Depending on the size of the image you are classifying, this process may take several minutes. To view the status, click on the layer.
Once the classification is complete, the settings window of the layer will display an error matrix of the results. Earth Engine draws upon a portion of the training data to assess the validity of the classification and to quantify errors of commission and omission.
The results can inform further work in Collect Earth that may improve the accuracy of future classifications. When reviewing classification results, consider the following key points:
Land use and Land cover
Land cover is “the observed physical and biological cover of the earth’s land, as vegetation or man-made features.” In contrast, land use is “the total of arrangements, activities, and inputs that people undertake in a certain land cover type” (FAO, 1997a; FAO/UNEP, 1999).

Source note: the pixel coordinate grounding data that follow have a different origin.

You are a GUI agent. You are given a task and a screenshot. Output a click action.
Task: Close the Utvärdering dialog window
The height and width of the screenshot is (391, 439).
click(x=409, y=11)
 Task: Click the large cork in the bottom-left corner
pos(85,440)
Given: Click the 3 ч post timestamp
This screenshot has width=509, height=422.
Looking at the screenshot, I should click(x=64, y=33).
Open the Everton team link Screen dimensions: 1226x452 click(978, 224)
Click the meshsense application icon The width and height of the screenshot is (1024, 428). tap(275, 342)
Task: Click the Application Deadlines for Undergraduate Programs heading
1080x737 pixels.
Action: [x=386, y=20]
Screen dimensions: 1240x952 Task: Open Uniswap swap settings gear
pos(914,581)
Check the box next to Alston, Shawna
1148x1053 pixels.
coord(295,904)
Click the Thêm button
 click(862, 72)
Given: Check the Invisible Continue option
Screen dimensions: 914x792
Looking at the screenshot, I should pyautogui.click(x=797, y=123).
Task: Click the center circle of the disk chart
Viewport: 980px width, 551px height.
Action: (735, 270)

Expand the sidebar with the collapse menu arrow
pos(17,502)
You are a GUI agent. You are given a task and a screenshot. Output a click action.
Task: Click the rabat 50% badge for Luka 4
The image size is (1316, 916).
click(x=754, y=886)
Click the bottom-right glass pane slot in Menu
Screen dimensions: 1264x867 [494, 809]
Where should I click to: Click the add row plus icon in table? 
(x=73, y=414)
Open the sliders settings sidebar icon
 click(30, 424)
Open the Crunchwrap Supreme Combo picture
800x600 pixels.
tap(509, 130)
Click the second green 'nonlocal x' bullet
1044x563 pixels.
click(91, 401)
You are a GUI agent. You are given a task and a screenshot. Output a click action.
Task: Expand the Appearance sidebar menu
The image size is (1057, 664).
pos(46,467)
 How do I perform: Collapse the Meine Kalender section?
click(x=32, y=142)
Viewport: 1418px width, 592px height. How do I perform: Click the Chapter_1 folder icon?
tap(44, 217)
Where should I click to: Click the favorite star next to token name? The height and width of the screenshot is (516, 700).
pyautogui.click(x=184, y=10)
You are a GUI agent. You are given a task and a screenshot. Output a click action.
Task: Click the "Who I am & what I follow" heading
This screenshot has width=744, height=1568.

In Papua New Guinea, many settlements have been established in forest areas, which largely retain their forest cover, but are interspersed with gaps in the canopy where dwellings constructed of forest materials are visible. These forest settlements tend to be flanked by “gardens,” small-scale agricultural areas where edible subsistence crops are grown. Many of these small-scale croplands retain some forest cover. The Collect Earth sampling approach, which largely relies upon manual visual interpretation of high spatial resolution imagery is well suited for detecting these types of settlements and croplands, which retain some tree cover. In contrast, Earth Engine’s automated interpretation of medium resolution imagery is prone to classify these areas with large amounts of tree cover as forest; hence the substantial commission error with forest.
The validity of the classification is nearly 90%. While this figure is important, the validity of a particular class may be of greater importance depending upon how the wall-to-wall classification will be used. If this classification were intended to determine the spatial extent of forest and potential forest inventory sites, this classification with 95% validity in the forest class might be suitable. However, a map with less than 50% classification validity for the cropland, settlement and other land and would be inadequate for national reporting of land use, land use change and forestry to the UNFCCC. This is particularly problematic because such high levels of commission error with forest land is likely to inflate carbon stock values.
Stratified sampling and adequate sampling sizes
Drawing upon over one thousand training points, the Random Forest algorithm performs extremely well when classifying forest areas. The remaining classes have 93% – 99.6% fewer training points, and consequently, poorly defined class boundaries Increasing the number of training points for these under represented classes through a stratified-random sampling scheme may improve the overall validity of the classification.
Layers that have been computed in Earth Engine can be downloaded and used in other GIS applications such as QGIS. Click on the download icon at the bottom of the layer settings window.
Enter your preferred format, projection and resolution before clicking Download.
A workspace with its assorted raster and vector files and Earth Engine computed layers can be saved by clicking on the Manage workspace button up top and selecting Save now.
The Share workspace option generates a link that can be used to revisit a saved workspace or to share it with others.